Драгун небрежно ткнул пальцем в сторону.
– Вон там! Ступай туда.
Я увидела свежевывешенные списки осужденных. На них еще даже чернила не высохли. Мой взгляд сразу отыскал букву «Ф», но строчки плясали у меня перед глазами и я никак не могла разобрать написанное. И вдруг мне стало ясно: между фамилиями какой-то Жюльенны Фонфреди и Жосефа Фуре стоит то самое имя – «Этьен Фромантен, роялист, английский шпион и фальшивомонетчик, составивший заговор во имя восстановления тирании и монархии».
Это был он. Мой брат. Розарио Риджи.
Глаза мне заволокло красным туманом. Медленно повернувшись и ничего не видя перед собой, я стала спускаться по лестнице. Оставалось надеяться только на чудо. Но ведь чудес не бывает… В особенности со мной и моими близкими. И это я убила Розарио. Я написала письмо прокурору. Если бы не это, Розарио был бы жив.

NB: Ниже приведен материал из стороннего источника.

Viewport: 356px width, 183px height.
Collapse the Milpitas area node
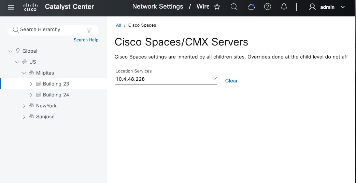coord(24,73)
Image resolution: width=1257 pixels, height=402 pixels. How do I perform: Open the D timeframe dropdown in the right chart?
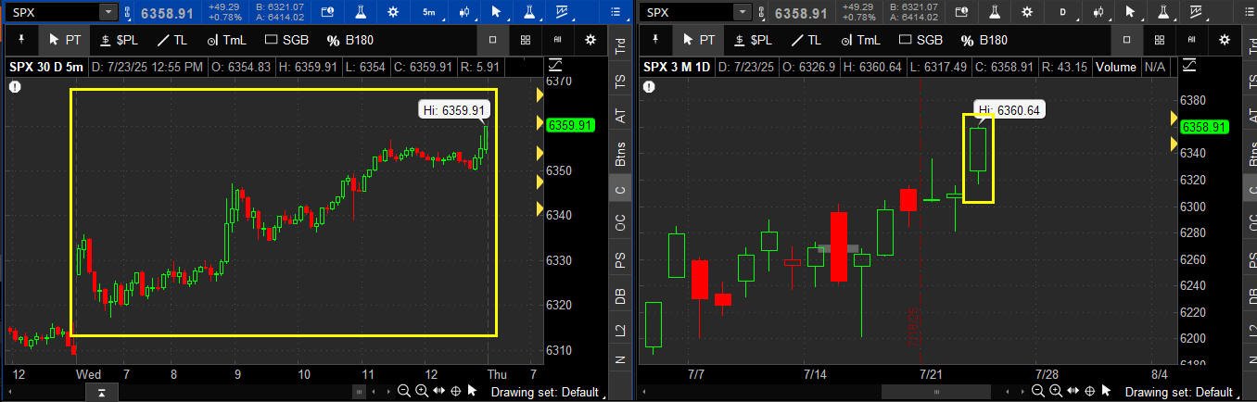tap(1063, 12)
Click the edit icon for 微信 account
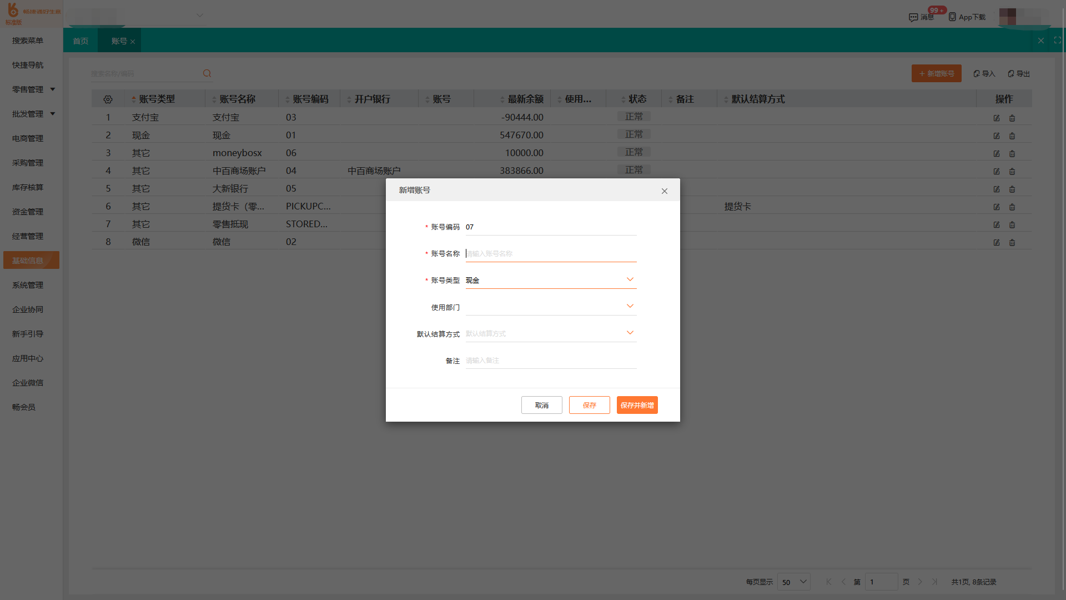Screen dimensions: 1066x600 click(x=997, y=242)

В самом конце лестницы я споткнулась и упала на землю. Пожалуй, я не стала бы подниматься. Но какая-то женщина подбежала ко мне и поддержала.
– Эй, что это с тобой, бедняжка?
– Его осудили, – прошептала я с таким отчаянием, что самой себе сделала еще больнее. – Его казнят!
– Кто он тебе?
– Брат. И это я его погубила.
– Что ты зря чепуху болтаешь! Когда губят, так не убиваются. Это Фукье его погубил, а не ты.
Она помогла мне подняться, отряхнула мне юбку.
– Что мне теперь делать? – прошептала я через силу. – Ведь теперь даже апелляции не существует!
Женщина, очевидно, не знала, что такое апелляция. Она шепотом заговорила о другом:
– Если твоего брата осудили, значит, отвели в Консьержери. Назад, стало быть. Телеги придут только вечером. Ну, может, чуть-чуть раньше. Иди, жди его там. Ведь хочешь же ты его в последний раз увидеть!
Я молча качала головой, не понимая, что она говорит. Все, что происходит, – это слишком для меня одной. Я, вероятно, сойду с ума.
– Если пойдешь, опасайся «вязальщиц». Это такие стервы, которые вечно у тюрьмы дежурят. Увидят, что ты плачешь, – могут даже избить.